大西洋のクルーズ船でハンタウイルス集団感染、オランダ人2名含む3名が死亡
船はカーボベルデ沖に停泊中、乗組員の上陸も拒否される
大西洋を航行中のオランダのクルーズ船「m/v Hondius」で、ハンタウイルスへの感染が疑われる集団感染が発生した。オランダ外務省の報道官によれば、死者はオランダ人2名を含む少なくとも3名にのぼる。さらに3名が発症しており、世界保健機関(WHO)はすべての事例がハンタウイルス感染によるものとみている。
相次ぐ死者、感染の経緯
最初に症状を示したのは70歳のオランダ人男性で、船内で死亡したとされる。その遺体は大西洋南部に位置するイギリス領の島、セントヘレナで下船したと南アフリカの当局者がAFP通信に語っている。ただし、オランダ外務省はこの点を公式に確認していない。もう一人のオランダ人犠牲者は69歳の女性で、ヨハネスブルグの病院に搬送されたのちに死亡した。3人目の犠牲者についての情報は明らかにされていない。

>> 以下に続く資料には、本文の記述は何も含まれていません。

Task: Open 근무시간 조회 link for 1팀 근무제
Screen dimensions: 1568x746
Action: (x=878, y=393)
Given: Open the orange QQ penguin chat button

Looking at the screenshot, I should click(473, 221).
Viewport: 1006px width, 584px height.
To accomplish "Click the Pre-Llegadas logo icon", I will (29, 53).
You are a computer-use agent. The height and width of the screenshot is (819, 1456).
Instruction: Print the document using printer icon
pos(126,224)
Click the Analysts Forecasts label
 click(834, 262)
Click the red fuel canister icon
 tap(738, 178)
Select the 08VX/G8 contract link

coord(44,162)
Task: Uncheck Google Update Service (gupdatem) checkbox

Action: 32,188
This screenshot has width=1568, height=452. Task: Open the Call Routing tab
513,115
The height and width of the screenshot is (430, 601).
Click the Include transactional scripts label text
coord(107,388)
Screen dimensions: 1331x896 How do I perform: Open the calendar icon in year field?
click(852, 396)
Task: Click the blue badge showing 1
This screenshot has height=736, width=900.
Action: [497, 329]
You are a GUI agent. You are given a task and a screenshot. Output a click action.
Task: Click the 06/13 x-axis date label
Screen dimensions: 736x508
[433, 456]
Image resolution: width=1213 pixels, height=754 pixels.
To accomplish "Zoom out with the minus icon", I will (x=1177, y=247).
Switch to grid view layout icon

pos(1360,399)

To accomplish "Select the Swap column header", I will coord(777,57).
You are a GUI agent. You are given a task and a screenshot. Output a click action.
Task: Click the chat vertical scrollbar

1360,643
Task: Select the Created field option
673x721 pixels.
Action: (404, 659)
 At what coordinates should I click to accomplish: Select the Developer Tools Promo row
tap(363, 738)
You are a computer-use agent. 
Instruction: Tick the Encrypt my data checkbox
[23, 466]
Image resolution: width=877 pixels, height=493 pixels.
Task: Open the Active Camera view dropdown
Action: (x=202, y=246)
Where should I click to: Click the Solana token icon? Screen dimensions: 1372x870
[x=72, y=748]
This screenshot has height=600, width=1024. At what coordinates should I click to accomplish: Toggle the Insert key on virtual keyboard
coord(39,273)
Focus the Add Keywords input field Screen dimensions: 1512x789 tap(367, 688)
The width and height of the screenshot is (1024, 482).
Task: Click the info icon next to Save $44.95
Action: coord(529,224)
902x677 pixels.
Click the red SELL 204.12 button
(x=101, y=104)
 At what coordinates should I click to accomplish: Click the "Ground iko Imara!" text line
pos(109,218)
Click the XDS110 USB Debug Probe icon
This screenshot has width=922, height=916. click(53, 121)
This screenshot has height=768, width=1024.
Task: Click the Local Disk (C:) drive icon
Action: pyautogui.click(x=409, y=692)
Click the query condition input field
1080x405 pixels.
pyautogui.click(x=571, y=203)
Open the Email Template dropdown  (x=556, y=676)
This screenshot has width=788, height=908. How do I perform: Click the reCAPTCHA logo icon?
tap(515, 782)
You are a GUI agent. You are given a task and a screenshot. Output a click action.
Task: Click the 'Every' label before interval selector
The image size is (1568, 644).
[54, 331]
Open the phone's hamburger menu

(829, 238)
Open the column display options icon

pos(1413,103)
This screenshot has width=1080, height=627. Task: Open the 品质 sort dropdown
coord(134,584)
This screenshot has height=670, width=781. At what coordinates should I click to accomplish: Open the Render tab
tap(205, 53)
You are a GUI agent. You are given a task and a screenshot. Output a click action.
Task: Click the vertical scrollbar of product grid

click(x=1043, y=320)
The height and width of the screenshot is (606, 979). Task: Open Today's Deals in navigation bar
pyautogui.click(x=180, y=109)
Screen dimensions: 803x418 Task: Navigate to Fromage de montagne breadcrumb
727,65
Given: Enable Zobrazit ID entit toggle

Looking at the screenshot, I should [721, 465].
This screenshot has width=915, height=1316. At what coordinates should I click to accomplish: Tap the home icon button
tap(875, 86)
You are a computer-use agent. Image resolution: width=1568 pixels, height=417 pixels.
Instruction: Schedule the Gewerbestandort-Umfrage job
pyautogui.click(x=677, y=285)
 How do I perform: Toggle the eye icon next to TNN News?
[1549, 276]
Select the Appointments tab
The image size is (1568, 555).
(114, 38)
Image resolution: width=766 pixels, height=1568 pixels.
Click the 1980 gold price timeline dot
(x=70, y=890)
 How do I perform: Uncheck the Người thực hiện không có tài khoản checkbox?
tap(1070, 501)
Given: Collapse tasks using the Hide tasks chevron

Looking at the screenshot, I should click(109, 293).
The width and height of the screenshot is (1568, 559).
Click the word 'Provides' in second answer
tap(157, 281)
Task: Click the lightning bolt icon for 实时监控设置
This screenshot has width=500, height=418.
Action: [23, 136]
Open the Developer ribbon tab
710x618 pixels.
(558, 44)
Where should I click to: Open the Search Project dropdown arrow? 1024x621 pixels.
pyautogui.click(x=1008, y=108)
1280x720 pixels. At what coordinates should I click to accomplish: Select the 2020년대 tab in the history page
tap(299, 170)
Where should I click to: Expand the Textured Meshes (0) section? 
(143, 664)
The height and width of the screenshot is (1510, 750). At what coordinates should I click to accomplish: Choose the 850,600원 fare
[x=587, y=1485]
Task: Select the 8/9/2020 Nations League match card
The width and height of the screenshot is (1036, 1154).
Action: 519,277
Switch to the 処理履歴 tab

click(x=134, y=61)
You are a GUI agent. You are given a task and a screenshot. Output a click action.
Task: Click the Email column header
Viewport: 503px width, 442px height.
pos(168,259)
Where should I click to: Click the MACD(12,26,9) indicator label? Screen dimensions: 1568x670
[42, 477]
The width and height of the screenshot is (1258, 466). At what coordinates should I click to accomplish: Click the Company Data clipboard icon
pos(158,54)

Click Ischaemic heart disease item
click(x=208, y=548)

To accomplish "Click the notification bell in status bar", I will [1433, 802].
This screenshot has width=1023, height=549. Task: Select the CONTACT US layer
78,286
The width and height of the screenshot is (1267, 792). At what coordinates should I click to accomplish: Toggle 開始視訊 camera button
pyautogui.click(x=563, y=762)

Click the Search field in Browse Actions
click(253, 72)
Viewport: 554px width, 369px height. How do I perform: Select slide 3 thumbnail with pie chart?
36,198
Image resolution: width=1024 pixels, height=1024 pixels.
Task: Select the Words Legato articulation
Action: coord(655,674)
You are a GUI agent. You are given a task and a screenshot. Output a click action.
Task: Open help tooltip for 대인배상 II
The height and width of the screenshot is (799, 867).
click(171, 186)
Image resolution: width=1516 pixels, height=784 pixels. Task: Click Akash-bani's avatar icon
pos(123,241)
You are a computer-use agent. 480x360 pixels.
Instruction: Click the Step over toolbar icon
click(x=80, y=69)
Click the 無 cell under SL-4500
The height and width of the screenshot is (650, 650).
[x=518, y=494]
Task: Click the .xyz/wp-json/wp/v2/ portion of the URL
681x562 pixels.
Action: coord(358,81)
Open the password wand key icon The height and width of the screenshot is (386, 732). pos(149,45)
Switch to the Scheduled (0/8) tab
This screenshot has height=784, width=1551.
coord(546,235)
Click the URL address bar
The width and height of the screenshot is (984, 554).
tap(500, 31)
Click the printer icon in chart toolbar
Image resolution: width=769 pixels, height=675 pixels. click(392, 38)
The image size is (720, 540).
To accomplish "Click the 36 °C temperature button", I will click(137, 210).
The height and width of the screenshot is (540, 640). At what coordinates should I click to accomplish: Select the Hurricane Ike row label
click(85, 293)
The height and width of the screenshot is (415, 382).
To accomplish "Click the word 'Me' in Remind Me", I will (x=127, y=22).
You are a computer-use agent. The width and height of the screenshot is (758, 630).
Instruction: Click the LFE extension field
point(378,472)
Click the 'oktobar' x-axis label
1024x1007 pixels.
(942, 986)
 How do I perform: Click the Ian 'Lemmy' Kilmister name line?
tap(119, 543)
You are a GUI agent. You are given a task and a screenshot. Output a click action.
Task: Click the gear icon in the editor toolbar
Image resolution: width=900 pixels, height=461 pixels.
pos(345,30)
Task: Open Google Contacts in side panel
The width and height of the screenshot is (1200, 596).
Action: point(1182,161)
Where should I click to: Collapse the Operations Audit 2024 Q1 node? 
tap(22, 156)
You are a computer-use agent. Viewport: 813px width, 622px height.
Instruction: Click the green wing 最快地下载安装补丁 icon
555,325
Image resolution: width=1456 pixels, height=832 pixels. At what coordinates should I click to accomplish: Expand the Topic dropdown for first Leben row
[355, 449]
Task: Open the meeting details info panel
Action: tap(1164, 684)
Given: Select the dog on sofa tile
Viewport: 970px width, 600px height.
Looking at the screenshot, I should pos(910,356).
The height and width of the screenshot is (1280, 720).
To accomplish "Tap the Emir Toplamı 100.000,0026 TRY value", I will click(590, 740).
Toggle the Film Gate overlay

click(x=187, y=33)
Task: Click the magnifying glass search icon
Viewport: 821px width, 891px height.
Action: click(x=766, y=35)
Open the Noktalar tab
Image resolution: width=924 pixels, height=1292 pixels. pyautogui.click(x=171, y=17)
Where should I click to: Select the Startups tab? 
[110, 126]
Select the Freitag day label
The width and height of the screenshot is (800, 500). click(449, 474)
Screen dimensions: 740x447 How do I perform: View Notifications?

発症した3名のうち、69歳のイギリス人男性はヨハネスブルグの集中治療室(ICU)に搬送され、ハンタウイルス感染が実際に確認された。残る2名は船を運航するOceanwide Expeditionsの乗組員で、依然として船内にあり、「緊急の医療処置が必要な状態」だと同社は説明している。
カーボベルデ沖で立往生、外交的な膠着も
m/v Hondiusは3月20日にアルゼンチンのウシュアイアを出港し、46日間の大西洋周遊の行程にあった。船には最大170名の乗客のほか、乗組員58名、ガイド13名が乗船できる。外務省によれば、少なくとも10名のオランダ人が乗船していた。
現在、船はカーボベルデの首都プライア沖に停泊中だ。カーボベルデ当局は感染した乗組員2名の上陸を認めていないが、現地の保健当局者が船内に立ち入り検査を行ったという。オランダ政府は、感染した乗組員をオランダへ移送するための支援に取り組む方針を表明している。乗客に対しては、船室内にとどまり他者との接触を最小限にするよう指示が出ている。
オランダ在住者にとっての留意点
ハンタウイルスは主にげっ歯類の排せつ物などを介して感染し、人から人への感染は通常確認されていない。ただし、今回のように閉鎖空間での集団発症という異例の状況であることから、WHOも原因究明を進めている。乗船者の中にはオランダ在住者も含まれており、帰国後の健康状態の確認を含め、当局の対応が注目される。同様の探検型クルーズを検討している人にとっても、今後の調査結果は判断材料となりそうだ。